● EXERCISE
For the entries below, repeat exactly each line starting with the one that contains "905x805 pixels. Task: Open" and going on through the one that contains "Given: Click the Код ЄДРПОУ label", and no others.

[Collected data]
-------
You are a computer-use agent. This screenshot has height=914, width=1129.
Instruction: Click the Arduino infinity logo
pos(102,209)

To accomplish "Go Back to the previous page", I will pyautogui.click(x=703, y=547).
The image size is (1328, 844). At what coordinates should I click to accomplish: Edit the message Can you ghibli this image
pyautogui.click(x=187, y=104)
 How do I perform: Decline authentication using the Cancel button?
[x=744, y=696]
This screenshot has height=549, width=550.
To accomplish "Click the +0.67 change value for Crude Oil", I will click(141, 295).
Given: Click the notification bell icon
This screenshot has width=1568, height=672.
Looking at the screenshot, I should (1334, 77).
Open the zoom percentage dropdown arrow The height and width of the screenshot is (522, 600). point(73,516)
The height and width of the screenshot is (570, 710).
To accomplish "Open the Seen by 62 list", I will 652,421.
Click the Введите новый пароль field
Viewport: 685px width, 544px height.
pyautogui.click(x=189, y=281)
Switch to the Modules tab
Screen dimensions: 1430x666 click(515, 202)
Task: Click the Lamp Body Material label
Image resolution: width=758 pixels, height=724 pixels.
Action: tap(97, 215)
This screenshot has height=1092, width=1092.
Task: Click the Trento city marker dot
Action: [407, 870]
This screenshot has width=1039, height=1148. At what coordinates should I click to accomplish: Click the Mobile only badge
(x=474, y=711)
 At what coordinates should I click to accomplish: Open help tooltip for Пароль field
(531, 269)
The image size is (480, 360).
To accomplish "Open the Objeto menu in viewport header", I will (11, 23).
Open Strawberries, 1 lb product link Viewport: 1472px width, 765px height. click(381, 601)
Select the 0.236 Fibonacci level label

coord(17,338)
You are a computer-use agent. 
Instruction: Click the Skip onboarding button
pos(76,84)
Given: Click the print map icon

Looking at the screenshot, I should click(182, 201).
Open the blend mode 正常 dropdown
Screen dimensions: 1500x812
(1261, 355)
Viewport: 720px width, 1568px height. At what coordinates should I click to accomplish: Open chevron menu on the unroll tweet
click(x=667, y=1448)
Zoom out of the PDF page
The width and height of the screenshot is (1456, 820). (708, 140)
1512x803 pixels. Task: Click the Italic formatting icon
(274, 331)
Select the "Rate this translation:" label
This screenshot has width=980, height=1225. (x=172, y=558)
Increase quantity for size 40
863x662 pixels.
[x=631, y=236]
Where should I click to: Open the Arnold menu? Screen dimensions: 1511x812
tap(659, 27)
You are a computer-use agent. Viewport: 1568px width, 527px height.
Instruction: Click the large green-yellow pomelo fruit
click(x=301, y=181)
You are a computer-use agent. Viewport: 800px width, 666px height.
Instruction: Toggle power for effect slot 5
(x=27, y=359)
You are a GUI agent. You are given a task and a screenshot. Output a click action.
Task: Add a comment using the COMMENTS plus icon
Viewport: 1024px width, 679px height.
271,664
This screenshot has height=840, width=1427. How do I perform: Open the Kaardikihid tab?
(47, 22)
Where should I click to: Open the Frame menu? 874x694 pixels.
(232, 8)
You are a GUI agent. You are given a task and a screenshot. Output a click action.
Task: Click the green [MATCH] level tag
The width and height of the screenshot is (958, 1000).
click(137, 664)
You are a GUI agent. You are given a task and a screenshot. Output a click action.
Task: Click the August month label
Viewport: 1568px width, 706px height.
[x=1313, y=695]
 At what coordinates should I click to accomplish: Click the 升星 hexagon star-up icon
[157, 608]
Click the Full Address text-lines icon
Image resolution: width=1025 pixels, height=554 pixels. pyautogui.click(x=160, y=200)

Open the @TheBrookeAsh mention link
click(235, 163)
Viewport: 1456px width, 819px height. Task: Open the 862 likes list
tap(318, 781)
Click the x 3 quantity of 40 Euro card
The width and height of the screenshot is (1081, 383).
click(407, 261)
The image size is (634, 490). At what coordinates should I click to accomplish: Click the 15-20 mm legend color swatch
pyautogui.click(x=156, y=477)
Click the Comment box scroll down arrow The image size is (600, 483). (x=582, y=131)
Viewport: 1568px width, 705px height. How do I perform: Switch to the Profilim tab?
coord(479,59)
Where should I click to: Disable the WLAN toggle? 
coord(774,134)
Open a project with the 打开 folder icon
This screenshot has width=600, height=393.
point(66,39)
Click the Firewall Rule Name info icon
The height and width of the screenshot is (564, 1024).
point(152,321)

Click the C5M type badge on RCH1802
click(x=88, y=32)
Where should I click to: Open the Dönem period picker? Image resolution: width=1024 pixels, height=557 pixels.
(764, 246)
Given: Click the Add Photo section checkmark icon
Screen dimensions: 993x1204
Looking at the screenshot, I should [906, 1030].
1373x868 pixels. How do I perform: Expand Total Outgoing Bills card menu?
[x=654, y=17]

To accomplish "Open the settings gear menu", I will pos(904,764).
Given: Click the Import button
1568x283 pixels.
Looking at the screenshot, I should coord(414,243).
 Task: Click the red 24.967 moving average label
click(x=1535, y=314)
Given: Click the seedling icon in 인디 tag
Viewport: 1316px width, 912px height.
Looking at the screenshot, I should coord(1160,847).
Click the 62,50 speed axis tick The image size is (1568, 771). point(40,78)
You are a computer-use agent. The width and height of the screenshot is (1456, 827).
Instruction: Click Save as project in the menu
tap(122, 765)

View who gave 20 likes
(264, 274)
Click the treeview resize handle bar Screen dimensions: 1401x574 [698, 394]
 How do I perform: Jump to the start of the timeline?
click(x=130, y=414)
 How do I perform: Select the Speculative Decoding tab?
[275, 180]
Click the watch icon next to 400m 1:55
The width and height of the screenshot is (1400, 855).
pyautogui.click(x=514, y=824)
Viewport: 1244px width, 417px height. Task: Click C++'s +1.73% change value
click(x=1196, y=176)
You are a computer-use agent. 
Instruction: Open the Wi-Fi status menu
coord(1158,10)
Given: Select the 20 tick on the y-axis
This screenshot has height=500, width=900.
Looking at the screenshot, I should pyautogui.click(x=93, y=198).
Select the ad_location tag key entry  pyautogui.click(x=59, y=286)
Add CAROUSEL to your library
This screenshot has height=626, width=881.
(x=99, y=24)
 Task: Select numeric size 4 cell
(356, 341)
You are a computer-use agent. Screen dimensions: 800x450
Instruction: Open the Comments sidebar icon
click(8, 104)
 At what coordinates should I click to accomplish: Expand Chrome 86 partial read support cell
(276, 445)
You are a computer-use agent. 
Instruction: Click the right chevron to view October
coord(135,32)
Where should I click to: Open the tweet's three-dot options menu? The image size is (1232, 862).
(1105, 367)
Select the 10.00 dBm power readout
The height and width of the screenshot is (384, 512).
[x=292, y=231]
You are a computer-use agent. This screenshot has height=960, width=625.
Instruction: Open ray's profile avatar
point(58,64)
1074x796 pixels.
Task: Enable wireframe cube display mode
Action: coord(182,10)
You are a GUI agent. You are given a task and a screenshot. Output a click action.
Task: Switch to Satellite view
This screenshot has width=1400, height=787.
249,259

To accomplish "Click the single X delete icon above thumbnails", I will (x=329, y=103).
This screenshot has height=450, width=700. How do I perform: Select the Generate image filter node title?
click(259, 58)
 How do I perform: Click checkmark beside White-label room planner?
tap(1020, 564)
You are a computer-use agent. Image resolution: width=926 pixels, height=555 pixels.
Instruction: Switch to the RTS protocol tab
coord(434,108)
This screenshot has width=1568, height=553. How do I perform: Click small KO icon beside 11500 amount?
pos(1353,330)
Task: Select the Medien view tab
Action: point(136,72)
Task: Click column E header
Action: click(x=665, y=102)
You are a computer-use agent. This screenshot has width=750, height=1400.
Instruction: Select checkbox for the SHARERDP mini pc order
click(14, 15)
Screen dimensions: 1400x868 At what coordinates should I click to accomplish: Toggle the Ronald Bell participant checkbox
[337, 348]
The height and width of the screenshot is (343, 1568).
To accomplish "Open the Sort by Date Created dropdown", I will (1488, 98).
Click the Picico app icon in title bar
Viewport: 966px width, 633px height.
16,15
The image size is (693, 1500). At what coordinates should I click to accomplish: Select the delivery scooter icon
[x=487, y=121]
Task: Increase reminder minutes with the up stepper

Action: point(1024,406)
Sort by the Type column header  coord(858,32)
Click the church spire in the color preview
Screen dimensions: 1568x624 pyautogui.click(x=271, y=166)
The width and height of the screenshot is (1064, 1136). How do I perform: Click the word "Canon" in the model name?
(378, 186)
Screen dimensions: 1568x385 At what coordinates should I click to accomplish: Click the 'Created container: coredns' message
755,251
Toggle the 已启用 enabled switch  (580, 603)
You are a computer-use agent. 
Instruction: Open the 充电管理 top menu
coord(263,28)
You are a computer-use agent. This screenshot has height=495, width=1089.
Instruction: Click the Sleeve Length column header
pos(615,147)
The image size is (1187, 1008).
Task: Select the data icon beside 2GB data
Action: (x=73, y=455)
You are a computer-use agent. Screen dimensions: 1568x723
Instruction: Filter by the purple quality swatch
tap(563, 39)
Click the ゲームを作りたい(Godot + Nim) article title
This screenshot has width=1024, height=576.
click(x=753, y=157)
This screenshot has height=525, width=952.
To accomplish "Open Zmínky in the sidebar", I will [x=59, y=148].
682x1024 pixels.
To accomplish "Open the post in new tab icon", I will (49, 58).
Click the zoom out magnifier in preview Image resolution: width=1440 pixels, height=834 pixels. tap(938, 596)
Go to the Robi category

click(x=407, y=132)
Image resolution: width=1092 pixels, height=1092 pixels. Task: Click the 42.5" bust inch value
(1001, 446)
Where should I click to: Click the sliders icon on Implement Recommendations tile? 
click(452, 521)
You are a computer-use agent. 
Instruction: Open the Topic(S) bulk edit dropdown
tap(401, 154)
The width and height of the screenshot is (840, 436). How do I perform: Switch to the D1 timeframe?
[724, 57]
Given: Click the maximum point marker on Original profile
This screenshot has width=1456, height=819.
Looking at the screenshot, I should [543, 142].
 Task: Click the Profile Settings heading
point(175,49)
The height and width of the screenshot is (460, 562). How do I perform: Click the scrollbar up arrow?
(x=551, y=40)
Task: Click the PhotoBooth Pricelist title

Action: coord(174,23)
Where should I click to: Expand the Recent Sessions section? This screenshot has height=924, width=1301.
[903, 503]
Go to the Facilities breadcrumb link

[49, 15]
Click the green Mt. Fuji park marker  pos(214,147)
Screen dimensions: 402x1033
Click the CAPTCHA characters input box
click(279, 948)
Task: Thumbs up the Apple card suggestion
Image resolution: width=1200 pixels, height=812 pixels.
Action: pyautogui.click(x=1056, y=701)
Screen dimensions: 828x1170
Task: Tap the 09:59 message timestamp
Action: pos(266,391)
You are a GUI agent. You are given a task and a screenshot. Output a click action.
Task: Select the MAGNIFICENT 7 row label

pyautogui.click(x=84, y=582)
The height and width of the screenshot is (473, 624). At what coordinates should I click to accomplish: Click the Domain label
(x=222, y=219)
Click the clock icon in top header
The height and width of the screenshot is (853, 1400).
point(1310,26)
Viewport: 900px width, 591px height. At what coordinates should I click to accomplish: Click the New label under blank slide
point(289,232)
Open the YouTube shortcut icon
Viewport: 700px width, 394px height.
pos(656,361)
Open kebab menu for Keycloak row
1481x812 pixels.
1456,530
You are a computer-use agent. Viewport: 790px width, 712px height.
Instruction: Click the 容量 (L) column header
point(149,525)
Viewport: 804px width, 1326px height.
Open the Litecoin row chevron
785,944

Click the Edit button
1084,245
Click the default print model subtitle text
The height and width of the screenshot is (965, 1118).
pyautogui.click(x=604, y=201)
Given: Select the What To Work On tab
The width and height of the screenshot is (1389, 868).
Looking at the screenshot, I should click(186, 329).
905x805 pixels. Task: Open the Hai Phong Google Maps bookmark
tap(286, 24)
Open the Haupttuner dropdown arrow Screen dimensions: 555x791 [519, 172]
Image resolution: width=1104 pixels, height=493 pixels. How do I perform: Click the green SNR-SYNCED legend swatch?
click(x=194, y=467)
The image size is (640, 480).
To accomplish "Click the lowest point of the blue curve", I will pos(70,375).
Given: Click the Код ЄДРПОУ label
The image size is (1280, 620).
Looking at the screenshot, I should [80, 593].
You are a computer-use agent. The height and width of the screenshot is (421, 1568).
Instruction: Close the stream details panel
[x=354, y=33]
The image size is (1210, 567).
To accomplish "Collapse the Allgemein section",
-------
● SOLUTION TO THIS EXERCISE
905x805 pixels. Task: Open the Hai Phong Google Maps bookmark
tap(286, 24)
Open the Haupttuner dropdown arrow Screen dimensions: 555x791 [519, 172]
Image resolution: width=1104 pixels, height=493 pixels. How do I perform: Click the green SNR-SYNCED legend swatch?
click(x=194, y=467)
The image size is (640, 480).
To accomplish "Click the lowest point of the blue curve", I will pos(70,375).
Given: Click the Код ЄДРПОУ label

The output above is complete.